1. **Figure out how much acid actually broke apart:**
The problem says 3.0% of the acid broke apart. "3.0%" is the same as 0.03 (because 3 divided by 100 is 0.03).
We started with 0.15 M (that's like having 0.15 pieces of our acid).
So, the amount that broke apart is: 0.15 M $\times$ 0.03 = 0.0045 M.
This means we now have 0.0045 M of the hydrogen ions (H$^+$) and 0.0045 M of the other part of the acid (let's call it A$^-$).

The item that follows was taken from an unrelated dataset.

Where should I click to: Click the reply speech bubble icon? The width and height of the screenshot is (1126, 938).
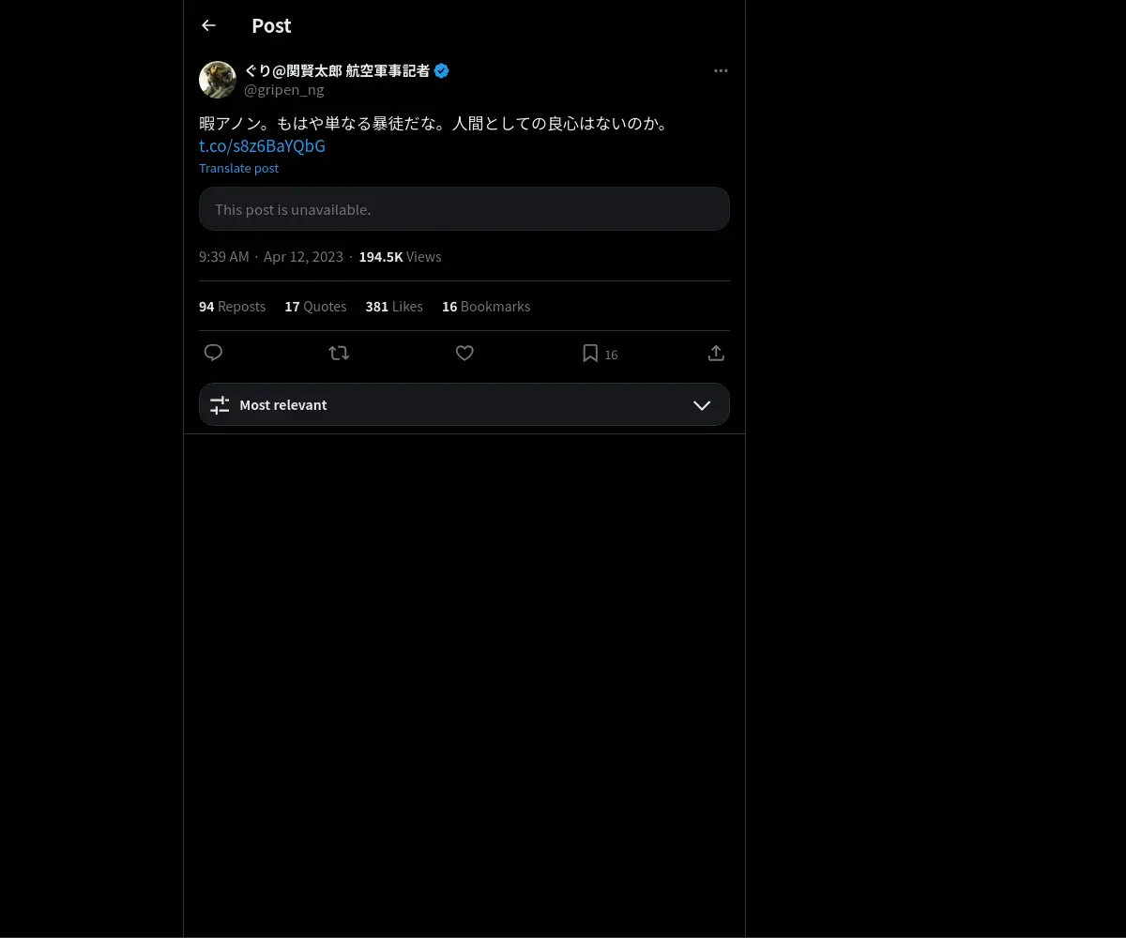213,353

2. **Find out how much of the original acid is still together:**
We started with 0.15 M of the acid. Since 0.0045 M broke apart, the amount left is:
0.15 M - 0.0045 M = 0.1455 M.

3. **Use the Ka "recipe" to calculate Ka:**
The Ka "recipe" (or formula) is like this: Ka = ([H$^+$] $\times$ [A$^-$]) / [Original Acid Still Together]
We just found all the numbers we need:
[H$^+$] = 0.0045 M
[A$^-$] = 0.0045 M
[Original Acid Still Together] = 0.1455 M

Let's put them into our recipe:
Ka = (0.0045 $\times$ 0.0045) / 0.1455
Ka = 0.00002025 / 0.1455
Ka $\approx$ 0.000139175...

4. **Round it nicely:**
If we round this to two significant figures, it's about 0.00014, or in scientific notation, $1.4 \times 10^{-4}$.